Q So, it's just a — a Republican issue — the large number of homicides that we're seeing here in the District? There's nothing —

MS. JEAN-PIERRE: That's not the question you asked me. You asked me — wait, wait —

Q Yeah.

MS. JEAN-PIERRE: No, you asked me, "What else can the President do?" I laid out with the President did. I also called out Republicans for not doing enough, for not being — working with the President on trying to actually deal with an issue. That's what you asked me. That's what I answered.

Go ahead, Ed.

Q Can he fed- —

MS. JEAN-PIERRE: Go ahead, Ed.

Q Can he federalize anything —

Q Thanks, Karine. Thank you, Karine.

MS. JEAN-PIERRE: Go ahead, Ed.

Q Thanks, Karine. Yeah, two very different questions. One on China and the southern border. More than 20,000 Chinese migrants have illegally crossed the southern border in 2024, and the vast majority, according to the National Border Patrol Council President, have been single men of military age. What kind of national security issue is this, given China's hacking of U.S. infrastructure, the spying that they do, and the other aggressions?

MS. JEAN-PIERRE: So, look, we take that very seriously — what's happening at the border. Everybody — we try to make sure that, you know, as it — as it relates to unlawful — unlawful crossings, we certainly do everything that we can to make sure that — that we deal with that in a real way.

Look, the DHS has fully mobilized their agency to deal with what's happening. We saw in January — we saw a 50 percent drop from the month before of — of illegal entries. That matters.

And so, this is why — to your question, this is why it was really important to get the border security negotiation done.

We understand there's a challenge at the border. We understand we need to do more. We understand that there's an immigration system that has been broken for decades. We had a bipartisan agreement. We wanted Congress, in the House, to pass that to move that forward, and they didn't. And they didn't.

And so, DHS is fully mobilized, is doing — since May of last year, they have been able to — they have been able to remove more than — more than 500,000 illegal crossings. And so, that is something that they're going to continue to work really hard.

The President has added more C- — CBP, more — more patrol officers on the border. But, you know, we need more. We understand we need more.

Q And on the student loans — things you did. The CBO director testified on Capitol Hill yesterday saying that the fiscal policy currently is unsustainable.

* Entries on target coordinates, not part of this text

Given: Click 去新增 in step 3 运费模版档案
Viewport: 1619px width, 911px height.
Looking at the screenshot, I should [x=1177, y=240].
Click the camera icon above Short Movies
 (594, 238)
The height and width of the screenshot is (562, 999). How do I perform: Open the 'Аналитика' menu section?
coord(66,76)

Then he went on to say that the changes to the SAVE program for forgiving more student loan debt would cost taxpayers more than $100 billion. Why is it worth all taxpayers to burden this cost?

MS. JEAN-PIERRE: So, look, the CB- — I'm not going to get ahead of a CBO proj- — project- — projection. I'm just going to be really careful here.

What the President has said over and over again — and I just went back and forth with one of you colleagues on this — he wants to make sure that we give Americans a little bit more breathing room. That is im- — important to this President.

We understand what student loans do for families. It crushes families. It crushes Americans.

So, he wants to continue to do everything that we can to make sure that they have that breathing room. And so, it's not going to stop him. And we believe that actions that we take — I think that's one of questions that I got from your colleagues — it — we believe that I has — it has legal — legal standing so that it can — we can move forward with them.

But, look, it is an important issue. It is an issue that Americans care about, and we're just not going to stop moving forward on that.

Q Thanks, Karine.

MS. JEAN-PIERRE: Okay, all right. All right. Bye, everybody.

Q Thank you.

MS. JEAN-PIERRE: I'll see you on the road, whoever is going to Ohio with us.